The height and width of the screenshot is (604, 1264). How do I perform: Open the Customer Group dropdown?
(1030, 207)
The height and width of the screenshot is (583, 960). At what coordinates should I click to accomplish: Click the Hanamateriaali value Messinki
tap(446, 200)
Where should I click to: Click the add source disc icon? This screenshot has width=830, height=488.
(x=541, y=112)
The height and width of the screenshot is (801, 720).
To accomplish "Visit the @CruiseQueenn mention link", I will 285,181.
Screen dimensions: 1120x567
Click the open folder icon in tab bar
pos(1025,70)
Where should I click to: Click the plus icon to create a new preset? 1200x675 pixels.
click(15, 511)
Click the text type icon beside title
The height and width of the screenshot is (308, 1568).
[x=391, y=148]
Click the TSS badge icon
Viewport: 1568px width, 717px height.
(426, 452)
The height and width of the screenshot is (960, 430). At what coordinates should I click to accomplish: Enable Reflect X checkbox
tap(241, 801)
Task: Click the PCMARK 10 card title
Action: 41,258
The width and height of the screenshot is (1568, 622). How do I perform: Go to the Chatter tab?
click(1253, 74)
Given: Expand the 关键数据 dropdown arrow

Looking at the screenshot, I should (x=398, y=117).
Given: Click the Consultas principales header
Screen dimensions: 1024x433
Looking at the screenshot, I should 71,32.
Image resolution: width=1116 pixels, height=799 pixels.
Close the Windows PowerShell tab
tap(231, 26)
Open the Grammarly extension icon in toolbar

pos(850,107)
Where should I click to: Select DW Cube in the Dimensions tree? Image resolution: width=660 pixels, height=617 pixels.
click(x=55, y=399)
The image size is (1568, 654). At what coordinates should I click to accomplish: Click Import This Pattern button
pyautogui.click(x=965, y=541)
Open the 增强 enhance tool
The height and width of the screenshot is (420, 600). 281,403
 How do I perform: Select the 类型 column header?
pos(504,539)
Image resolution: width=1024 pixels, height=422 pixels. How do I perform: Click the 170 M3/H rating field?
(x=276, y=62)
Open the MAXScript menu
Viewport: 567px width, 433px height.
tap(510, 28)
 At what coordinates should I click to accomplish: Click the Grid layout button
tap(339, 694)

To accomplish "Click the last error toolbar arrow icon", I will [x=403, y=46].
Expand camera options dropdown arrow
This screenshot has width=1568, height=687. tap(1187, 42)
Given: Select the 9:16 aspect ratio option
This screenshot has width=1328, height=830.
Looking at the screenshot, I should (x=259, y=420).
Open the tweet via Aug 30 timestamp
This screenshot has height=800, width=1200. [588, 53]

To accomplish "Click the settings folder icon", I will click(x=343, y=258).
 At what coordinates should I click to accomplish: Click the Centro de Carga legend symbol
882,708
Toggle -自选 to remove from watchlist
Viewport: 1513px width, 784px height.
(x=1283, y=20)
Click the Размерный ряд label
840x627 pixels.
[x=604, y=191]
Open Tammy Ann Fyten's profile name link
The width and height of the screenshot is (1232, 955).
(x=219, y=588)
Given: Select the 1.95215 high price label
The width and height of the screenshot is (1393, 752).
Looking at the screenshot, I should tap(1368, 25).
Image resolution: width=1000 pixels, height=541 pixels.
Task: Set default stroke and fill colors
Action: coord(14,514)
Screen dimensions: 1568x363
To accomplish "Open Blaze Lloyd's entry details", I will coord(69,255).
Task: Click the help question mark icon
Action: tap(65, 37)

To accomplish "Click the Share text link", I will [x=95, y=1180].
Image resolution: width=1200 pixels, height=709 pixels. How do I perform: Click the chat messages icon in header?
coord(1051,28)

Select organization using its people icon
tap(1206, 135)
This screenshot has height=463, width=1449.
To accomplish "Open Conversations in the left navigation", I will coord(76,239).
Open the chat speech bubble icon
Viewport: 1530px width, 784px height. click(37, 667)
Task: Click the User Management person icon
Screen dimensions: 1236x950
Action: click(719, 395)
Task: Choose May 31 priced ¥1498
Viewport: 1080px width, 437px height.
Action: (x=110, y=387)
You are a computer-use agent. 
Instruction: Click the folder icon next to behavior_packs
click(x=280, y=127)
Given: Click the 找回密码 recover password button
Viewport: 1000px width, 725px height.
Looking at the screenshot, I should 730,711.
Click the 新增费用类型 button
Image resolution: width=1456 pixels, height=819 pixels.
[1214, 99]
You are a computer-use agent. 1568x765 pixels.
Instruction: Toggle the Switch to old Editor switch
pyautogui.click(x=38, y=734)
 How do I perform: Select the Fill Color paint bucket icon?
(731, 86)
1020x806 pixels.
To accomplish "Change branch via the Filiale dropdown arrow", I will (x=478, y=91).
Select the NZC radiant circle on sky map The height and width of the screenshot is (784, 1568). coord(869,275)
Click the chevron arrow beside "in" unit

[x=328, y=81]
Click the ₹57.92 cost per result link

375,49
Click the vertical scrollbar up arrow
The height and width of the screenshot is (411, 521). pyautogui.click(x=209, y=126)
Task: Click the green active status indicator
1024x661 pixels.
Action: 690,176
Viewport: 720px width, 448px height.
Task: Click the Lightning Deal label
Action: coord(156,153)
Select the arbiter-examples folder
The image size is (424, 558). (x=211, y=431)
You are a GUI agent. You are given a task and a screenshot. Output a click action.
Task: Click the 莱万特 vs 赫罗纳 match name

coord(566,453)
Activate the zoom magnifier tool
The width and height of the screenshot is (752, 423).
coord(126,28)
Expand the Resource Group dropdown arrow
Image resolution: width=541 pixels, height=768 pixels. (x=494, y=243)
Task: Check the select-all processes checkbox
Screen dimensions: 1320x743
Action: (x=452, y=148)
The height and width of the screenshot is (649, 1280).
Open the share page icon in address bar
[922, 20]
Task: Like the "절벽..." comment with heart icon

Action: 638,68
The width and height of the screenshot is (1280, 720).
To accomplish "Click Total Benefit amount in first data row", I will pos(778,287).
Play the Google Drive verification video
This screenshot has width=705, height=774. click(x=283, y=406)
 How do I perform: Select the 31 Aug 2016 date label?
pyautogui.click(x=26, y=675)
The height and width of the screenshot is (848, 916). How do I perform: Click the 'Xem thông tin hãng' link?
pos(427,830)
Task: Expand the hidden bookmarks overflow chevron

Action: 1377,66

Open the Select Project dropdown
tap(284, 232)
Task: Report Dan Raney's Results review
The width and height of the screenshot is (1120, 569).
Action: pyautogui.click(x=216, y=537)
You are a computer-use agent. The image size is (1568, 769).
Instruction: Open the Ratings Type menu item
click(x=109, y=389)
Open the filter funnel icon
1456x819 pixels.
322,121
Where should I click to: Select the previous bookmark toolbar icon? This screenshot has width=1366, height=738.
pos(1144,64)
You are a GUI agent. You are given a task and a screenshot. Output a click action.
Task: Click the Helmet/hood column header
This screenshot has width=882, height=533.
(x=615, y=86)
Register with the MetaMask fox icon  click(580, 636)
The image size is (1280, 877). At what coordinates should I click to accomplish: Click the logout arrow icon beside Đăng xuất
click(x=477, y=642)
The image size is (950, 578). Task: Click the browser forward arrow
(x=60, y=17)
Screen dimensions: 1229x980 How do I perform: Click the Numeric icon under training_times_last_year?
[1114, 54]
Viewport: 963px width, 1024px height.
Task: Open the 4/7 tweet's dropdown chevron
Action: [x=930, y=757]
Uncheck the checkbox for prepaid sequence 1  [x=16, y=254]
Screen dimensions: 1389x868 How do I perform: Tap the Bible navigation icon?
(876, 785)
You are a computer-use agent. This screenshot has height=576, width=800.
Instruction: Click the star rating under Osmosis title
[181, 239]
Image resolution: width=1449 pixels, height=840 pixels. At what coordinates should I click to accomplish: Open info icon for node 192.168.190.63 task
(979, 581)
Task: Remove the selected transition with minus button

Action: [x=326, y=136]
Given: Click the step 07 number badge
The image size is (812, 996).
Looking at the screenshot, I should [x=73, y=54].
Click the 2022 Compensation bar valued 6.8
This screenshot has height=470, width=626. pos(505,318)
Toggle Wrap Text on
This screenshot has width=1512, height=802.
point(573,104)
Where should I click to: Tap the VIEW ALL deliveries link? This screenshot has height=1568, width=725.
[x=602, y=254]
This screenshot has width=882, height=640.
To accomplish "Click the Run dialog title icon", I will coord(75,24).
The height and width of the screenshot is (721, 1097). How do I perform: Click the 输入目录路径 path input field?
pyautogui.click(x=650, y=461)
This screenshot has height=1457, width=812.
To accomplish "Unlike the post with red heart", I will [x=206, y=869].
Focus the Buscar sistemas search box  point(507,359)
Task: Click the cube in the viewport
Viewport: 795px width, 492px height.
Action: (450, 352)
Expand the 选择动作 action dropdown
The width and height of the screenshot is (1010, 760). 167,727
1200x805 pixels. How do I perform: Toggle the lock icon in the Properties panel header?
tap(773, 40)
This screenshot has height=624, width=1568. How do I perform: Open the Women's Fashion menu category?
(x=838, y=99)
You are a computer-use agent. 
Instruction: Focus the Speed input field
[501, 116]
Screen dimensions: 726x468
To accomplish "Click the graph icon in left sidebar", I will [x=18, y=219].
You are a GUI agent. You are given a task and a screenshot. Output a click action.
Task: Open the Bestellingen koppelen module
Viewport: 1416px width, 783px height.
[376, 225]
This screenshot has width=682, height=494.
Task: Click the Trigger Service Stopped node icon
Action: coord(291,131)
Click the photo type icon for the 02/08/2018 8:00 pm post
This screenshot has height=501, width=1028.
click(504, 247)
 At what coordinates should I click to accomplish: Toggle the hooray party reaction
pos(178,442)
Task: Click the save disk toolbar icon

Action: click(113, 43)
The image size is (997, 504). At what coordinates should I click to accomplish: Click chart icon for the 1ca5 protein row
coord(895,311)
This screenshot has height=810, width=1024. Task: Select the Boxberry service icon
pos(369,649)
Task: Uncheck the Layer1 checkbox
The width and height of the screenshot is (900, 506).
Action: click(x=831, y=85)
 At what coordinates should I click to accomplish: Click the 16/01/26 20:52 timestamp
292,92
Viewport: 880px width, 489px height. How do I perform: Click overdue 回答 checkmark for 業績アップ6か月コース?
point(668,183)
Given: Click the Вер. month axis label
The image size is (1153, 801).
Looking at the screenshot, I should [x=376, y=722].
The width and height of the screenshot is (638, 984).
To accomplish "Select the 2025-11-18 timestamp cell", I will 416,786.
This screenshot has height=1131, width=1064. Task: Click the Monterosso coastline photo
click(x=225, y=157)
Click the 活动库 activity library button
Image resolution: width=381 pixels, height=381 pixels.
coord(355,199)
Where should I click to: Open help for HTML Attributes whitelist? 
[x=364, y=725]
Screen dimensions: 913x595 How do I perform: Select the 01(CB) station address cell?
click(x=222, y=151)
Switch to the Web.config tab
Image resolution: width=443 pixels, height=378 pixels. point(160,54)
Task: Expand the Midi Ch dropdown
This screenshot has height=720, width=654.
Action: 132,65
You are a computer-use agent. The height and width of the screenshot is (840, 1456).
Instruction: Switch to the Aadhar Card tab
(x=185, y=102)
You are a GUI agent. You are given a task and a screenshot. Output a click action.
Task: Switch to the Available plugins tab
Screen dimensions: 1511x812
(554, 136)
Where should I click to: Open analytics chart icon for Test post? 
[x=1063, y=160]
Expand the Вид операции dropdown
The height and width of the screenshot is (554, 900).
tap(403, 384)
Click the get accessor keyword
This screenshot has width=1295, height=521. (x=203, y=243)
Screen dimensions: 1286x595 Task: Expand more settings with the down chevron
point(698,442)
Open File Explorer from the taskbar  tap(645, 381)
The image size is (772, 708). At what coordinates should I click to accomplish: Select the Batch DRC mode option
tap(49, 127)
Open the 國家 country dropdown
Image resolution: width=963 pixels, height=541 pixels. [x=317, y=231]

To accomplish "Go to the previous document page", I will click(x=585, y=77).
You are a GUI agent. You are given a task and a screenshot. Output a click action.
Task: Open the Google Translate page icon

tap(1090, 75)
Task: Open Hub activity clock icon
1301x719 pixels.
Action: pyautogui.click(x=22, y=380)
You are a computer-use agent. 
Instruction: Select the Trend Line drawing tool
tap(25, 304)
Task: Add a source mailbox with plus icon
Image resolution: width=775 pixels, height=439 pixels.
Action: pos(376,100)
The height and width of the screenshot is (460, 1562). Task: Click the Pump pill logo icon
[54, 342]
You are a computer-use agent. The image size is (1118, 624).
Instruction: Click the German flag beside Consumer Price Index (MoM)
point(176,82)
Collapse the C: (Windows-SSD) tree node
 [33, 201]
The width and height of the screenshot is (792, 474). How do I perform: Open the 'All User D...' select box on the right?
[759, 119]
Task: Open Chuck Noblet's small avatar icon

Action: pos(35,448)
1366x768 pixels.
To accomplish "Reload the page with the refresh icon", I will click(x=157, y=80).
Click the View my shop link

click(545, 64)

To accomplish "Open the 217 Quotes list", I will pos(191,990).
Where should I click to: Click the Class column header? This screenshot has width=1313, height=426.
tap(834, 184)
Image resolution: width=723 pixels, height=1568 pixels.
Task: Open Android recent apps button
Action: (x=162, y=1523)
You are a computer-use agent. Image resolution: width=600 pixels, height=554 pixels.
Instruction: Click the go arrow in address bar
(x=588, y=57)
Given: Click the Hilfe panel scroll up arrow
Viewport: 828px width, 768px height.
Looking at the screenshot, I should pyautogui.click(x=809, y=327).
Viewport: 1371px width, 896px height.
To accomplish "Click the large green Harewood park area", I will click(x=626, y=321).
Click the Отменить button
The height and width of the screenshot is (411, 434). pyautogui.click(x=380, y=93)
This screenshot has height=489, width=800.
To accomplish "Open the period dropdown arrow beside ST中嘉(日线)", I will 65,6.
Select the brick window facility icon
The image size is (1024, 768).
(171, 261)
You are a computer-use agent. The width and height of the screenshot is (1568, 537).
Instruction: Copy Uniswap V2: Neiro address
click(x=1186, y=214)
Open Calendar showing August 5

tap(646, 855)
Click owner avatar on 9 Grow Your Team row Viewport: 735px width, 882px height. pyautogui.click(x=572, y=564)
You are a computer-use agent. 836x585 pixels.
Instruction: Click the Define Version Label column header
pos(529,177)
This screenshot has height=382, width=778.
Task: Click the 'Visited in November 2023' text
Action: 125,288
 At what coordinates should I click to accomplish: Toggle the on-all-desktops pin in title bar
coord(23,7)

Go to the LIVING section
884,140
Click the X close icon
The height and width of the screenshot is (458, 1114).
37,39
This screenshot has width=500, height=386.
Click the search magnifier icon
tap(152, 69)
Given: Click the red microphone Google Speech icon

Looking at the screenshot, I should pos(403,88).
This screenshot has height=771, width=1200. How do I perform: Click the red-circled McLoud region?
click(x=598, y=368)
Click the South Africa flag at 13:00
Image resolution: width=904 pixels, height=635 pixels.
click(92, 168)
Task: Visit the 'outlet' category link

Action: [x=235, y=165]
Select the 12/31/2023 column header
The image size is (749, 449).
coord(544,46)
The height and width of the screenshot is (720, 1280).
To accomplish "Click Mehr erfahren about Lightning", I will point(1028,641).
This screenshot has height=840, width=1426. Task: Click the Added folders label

- - - -

_Directions for this task_:
Reproduce only this range: the first line of the data above through the line with "Image resolution: width=1116", both included, exactly as written.

_Output_:
The height and width of the screenshot is (604, 1264). How do I perform: Open the Customer Group dropdown?
(1030, 207)
The height and width of the screenshot is (583, 960). At what coordinates should I click to accomplish: Click the Hanamateriaali value Messinki
tap(446, 200)
Where should I click to: Click the add source disc icon? This screenshot has width=830, height=488.
(x=541, y=112)
The height and width of the screenshot is (801, 720).
To accomplish "Visit the @CruiseQueenn mention link", I will 285,181.
Screen dimensions: 1120x567
Click the open folder icon in tab bar
pos(1025,70)
Where should I click to: Click the plus icon to create a new preset? 1200x675 pixels.
click(15, 511)
Click the text type icon beside title
The height and width of the screenshot is (308, 1568).
[x=391, y=148]
Click the TSS badge icon
Viewport: 1568px width, 717px height.
(426, 452)
The height and width of the screenshot is (960, 430). At what coordinates should I click to accomplish: Enable Reflect X checkbox
tap(241, 801)
Task: Click the PCMARK 10 card title
Action: 41,258
The width and height of the screenshot is (1568, 622). How do I perform: Go to the Chatter tab?
click(1253, 74)
Given: Expand the 关键数据 dropdown arrow

Looking at the screenshot, I should (x=398, y=117).
Given: Click the Consultas principales header
Screen dimensions: 1024x433
Looking at the screenshot, I should 71,32.
Image resolution: width=1116 pixels, height=799 pixels.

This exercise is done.